- **What to produce**
What lines in the data hold the string "from"? Show them.

(Saved entries)
☆ ☆ ☆

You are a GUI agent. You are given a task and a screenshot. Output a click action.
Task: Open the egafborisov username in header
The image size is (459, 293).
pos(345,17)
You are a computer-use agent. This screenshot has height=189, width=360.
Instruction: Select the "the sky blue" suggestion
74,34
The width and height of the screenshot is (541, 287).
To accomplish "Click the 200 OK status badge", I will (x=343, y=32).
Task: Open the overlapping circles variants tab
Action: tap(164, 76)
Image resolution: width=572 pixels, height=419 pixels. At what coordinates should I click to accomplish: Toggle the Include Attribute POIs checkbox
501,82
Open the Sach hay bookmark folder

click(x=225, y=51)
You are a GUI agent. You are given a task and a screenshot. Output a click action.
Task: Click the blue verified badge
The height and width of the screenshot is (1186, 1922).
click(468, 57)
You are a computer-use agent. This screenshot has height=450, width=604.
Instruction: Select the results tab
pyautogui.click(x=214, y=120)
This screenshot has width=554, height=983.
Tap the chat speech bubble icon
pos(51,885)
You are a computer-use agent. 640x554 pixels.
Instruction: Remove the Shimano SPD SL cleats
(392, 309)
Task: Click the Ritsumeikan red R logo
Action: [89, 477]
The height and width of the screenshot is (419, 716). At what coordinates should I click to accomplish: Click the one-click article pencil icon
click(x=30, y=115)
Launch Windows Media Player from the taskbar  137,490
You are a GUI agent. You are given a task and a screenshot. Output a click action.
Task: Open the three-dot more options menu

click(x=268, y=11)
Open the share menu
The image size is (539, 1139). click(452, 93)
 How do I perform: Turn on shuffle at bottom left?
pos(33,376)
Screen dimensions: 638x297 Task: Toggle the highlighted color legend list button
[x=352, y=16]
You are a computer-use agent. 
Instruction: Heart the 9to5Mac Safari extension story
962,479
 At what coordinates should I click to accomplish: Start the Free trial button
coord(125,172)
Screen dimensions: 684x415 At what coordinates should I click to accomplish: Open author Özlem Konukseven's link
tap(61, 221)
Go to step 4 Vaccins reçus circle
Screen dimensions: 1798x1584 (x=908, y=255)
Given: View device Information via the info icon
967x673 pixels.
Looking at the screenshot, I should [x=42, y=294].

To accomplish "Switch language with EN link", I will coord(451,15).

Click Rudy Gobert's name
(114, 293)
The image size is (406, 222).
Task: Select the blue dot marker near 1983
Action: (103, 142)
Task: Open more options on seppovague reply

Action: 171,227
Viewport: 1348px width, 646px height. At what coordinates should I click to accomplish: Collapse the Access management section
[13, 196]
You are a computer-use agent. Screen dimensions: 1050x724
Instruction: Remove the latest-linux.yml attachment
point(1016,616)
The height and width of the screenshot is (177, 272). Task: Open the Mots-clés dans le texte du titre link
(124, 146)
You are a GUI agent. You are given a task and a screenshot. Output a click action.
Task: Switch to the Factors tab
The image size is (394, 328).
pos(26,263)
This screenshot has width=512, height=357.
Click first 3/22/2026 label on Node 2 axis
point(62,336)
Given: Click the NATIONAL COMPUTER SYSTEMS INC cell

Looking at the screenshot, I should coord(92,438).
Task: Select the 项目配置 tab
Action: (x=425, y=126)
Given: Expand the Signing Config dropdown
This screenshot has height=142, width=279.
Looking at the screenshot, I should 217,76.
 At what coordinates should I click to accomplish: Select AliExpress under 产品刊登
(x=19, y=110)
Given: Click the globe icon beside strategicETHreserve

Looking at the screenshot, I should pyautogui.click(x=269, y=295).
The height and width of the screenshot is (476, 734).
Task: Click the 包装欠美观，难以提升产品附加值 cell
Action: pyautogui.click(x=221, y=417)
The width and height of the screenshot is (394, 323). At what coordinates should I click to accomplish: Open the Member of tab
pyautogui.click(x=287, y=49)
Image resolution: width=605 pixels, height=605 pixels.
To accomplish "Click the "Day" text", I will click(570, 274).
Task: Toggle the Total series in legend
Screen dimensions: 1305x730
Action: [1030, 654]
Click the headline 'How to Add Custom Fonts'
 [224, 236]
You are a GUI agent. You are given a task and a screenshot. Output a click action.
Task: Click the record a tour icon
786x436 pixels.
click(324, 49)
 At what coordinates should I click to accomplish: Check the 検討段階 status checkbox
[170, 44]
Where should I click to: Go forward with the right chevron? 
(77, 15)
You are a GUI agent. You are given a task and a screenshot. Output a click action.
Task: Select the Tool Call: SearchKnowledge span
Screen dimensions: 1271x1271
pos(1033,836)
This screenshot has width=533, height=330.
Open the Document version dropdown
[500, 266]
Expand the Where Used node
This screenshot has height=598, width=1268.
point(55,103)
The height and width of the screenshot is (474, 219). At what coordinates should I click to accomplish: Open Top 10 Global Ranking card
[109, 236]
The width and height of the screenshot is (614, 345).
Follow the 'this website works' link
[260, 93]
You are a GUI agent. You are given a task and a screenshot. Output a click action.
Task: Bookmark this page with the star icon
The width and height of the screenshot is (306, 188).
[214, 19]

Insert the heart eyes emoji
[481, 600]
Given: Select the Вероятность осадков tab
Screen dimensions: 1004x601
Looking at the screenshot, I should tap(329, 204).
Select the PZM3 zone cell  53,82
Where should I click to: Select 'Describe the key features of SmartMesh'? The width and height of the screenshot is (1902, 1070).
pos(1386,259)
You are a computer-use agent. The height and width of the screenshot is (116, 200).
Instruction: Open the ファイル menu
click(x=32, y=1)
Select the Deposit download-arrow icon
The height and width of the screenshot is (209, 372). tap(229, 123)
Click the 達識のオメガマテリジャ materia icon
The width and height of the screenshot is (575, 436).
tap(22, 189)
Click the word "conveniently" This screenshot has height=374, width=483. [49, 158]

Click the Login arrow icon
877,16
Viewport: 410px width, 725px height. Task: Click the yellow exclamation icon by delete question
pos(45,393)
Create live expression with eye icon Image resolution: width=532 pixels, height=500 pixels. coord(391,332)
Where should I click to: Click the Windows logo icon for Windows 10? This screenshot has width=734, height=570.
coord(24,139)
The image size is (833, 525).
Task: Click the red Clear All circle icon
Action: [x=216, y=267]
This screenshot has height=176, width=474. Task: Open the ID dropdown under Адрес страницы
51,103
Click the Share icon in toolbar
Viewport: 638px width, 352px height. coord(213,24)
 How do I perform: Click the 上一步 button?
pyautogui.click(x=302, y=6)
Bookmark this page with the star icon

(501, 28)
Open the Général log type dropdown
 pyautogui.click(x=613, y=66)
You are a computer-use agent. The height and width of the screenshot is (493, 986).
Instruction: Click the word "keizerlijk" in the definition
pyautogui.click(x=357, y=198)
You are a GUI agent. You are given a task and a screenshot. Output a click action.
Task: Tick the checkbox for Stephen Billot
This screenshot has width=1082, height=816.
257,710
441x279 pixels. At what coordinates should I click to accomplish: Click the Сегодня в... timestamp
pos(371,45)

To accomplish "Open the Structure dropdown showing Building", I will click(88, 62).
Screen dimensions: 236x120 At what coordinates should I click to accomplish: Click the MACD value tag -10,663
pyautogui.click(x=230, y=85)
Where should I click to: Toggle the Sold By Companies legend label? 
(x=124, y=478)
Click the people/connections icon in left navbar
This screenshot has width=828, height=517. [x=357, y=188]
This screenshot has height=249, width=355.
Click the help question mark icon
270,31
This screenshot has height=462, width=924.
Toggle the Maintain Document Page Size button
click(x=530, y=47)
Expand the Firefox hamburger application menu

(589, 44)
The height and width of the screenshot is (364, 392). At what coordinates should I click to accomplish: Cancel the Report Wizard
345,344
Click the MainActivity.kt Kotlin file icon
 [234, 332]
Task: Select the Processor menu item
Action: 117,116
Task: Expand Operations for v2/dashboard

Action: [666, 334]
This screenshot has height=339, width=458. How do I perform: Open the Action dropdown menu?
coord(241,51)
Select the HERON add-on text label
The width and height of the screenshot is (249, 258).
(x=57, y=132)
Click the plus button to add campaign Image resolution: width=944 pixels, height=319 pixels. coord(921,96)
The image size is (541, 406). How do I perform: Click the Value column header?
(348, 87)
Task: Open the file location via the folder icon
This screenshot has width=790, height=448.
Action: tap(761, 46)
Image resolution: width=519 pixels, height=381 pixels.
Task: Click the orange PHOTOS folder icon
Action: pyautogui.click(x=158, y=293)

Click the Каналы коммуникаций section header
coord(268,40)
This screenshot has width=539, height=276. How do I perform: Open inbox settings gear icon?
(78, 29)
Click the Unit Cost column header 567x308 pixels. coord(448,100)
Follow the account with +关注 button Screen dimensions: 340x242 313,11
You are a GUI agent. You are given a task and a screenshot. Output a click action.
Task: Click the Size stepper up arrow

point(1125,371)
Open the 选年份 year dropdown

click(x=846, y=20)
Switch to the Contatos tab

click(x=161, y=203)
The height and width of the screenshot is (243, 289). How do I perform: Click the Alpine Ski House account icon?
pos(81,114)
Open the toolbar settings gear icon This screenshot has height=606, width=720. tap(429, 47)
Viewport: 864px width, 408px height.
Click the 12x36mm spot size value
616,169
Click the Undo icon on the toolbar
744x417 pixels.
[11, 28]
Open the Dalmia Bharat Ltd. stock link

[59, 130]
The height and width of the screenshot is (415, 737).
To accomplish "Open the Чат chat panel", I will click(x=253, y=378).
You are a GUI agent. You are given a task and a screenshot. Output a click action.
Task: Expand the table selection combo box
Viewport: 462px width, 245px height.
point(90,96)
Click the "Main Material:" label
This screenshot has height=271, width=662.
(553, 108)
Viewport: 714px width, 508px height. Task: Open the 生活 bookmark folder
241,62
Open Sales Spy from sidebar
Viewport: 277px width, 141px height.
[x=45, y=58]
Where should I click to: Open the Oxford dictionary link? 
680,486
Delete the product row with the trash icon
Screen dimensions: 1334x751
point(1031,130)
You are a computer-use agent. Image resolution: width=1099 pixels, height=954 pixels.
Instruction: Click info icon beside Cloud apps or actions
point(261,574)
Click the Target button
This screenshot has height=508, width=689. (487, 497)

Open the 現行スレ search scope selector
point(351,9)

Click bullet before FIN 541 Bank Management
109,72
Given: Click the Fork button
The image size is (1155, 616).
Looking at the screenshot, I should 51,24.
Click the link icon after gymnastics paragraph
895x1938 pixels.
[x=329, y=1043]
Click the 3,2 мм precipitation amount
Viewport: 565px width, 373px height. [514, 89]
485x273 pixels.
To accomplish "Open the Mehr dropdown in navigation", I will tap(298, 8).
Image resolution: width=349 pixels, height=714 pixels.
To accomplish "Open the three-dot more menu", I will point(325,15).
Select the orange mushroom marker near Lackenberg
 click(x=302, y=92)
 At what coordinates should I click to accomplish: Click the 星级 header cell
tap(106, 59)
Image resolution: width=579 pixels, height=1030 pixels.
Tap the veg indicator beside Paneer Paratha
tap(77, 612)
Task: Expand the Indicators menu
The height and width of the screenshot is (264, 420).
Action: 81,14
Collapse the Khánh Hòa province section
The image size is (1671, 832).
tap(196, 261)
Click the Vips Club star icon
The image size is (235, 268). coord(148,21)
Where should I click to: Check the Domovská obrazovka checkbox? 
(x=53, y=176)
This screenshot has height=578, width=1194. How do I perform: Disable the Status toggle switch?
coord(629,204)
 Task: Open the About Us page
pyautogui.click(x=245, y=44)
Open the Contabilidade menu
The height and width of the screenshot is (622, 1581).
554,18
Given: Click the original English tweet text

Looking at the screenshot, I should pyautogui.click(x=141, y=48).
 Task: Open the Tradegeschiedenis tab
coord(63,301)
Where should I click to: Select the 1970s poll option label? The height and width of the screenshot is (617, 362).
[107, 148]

☆ ☆ ☆

- **Solution for this task**
Launch Windows Media Player from the taskbar  137,490
Open Sales Spy from sidebar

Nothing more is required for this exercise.